Услышав свое имя, малыш поднял голову, демонстрируя перемазанное апельсиновым соком личико. Гаррисон смочил бумажное полотенце и вытер племянника.
— А вот тут записано все, что мы с ним делали. — Кэрри протянула лист бумаги. — Еще я составила несколько вариантов распределения времени в зависимости от числа и возраста детей. Я учла и занятость родителей. — Она вручила Гаррисону целую стопку листков. — Пришлось воспользоваться вашим принтером.
— Прекрасно, — отозвался Гаррисон, внимательно вчитываясь в ее утренние записи. — И вы помимо всего прочего успели постирать детское белье?
— С помощью Натана, — кивнула Кэрри.
Натан тем временем залил макароны апельсиновым соком.

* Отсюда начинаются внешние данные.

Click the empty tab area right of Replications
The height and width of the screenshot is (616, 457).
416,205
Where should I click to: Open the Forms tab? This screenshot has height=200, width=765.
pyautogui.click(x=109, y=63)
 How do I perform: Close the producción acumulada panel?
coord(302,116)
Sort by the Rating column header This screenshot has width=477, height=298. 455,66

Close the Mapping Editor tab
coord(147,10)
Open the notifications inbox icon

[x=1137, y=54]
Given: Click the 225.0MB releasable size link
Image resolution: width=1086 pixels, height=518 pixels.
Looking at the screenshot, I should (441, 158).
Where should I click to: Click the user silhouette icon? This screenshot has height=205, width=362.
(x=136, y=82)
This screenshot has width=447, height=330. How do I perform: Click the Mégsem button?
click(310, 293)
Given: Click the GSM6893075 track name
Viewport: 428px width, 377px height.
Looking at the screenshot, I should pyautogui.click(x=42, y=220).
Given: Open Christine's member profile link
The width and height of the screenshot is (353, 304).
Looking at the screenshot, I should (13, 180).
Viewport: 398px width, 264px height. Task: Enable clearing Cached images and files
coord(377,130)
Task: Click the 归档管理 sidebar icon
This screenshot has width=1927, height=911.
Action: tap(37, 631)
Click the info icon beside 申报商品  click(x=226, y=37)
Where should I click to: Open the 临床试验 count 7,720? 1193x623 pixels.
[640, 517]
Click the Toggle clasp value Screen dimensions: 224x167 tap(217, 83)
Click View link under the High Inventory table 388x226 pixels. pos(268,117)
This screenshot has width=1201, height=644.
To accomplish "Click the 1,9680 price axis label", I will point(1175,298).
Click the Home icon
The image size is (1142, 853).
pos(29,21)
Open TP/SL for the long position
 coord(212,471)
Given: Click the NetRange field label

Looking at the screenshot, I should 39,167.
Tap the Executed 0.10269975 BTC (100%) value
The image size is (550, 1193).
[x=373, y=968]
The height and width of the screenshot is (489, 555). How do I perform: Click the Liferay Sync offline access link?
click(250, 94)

— Натан — больсой мальчик, — сообщил он.
Гаррисон рассердился. Не обращая внимания на чарующую улыбку племянника, он отобрал у него тарелку и чашку.
Натан заревел во весь голос. Спохватившись, Гаррисон поставил отобранное на прежнее место. Натан немедленно схватил горсть пропитавшихся соком макарон.
— Мне всегда казалось, что консервированные макароны лучше идут с подливкой, — улыбнулась Кэрри. — Как вам мои расписания?
Гаррисон бегло просмотрел листы. Многое показалось ему интересным, хотя и не в полной мере отвечало Ротвелловским принципам.
— Вы поработали на славу, — заметил он.
— Эти мысли сами собой приходили мне в голову. — Она отложила в сторону три листка и указала на четвертый: — Это больше всего понравилось Фелиции.
Фелиции?! Гаррисон опешил.
— А когда вы беседовали с Фелицией?
— Она звонила два часа назад. Я как раз собиралась вам сказать.
— Сюда? Она звонила сюда?!
— Сначала, по ее словам, она позвонила в офис. Там ей дали номер вашего домашнего телефона. Мы с ней все обсудили.
Гаррисону стоило немалого труда скрыть свое недовольство.
— О чем же вы говорили?
— О расписаниях.
Он швырнул бумаги на разделочный стол.
— А вам не показалось, что для начала следовало все обсудить со мной?
— Да, но вас не было…
Гаррисон еле удержался от того, чтобы сурово не отчитать Кэрри. Он поступил бы так с любым своим служащим, нарушившим субординацию. Но Кэрри у него не работает, и чем раньше она осознает это, тем лучше.
Можно, конечно, выложить ей все, что он думает. Но можно и промолчать — ведь в пятницу Стефани вернется и заберет мальчиков. И у него больше не будет оснований обращаться за помощью к этой выскочке.
Пока Гаррисон размышлял, Кэрри не сводила с него глаз, явно ожидая похвалы. Нет, после всего, что она для него сделала, он не может так ее разочаровать!
— Первое впечатление хорошее, — осторожно сказал он. — Но я вчитаюсь внимательнее, когда заснет Натан. В любом случае спасибо.
Она улыбнулась. Гаррисон понял, что поступил правильно.
— Если я потребуюсь, не стесняйтесь, звоните.
Все так же улыбаясь, она взяла свой компьютер.
— Я перед вами в неоплатном долгу.
Гаррисон проводил девушку до двери.
— Мне было приятно посидеть с детьми.
На кухне упала миска.
— Надеюсь, она пустая, — зарычал Гаррисон.
Кэрри рассмеялась:
— Приятно сознавать, что вы тоже сможете насладиться мытьем пола.
Она ушла, а он так и не сказал ей о предстоящем заседании правления. Ничего страшного. Если все пойдет, как он предполагает, пусть остается в неведении.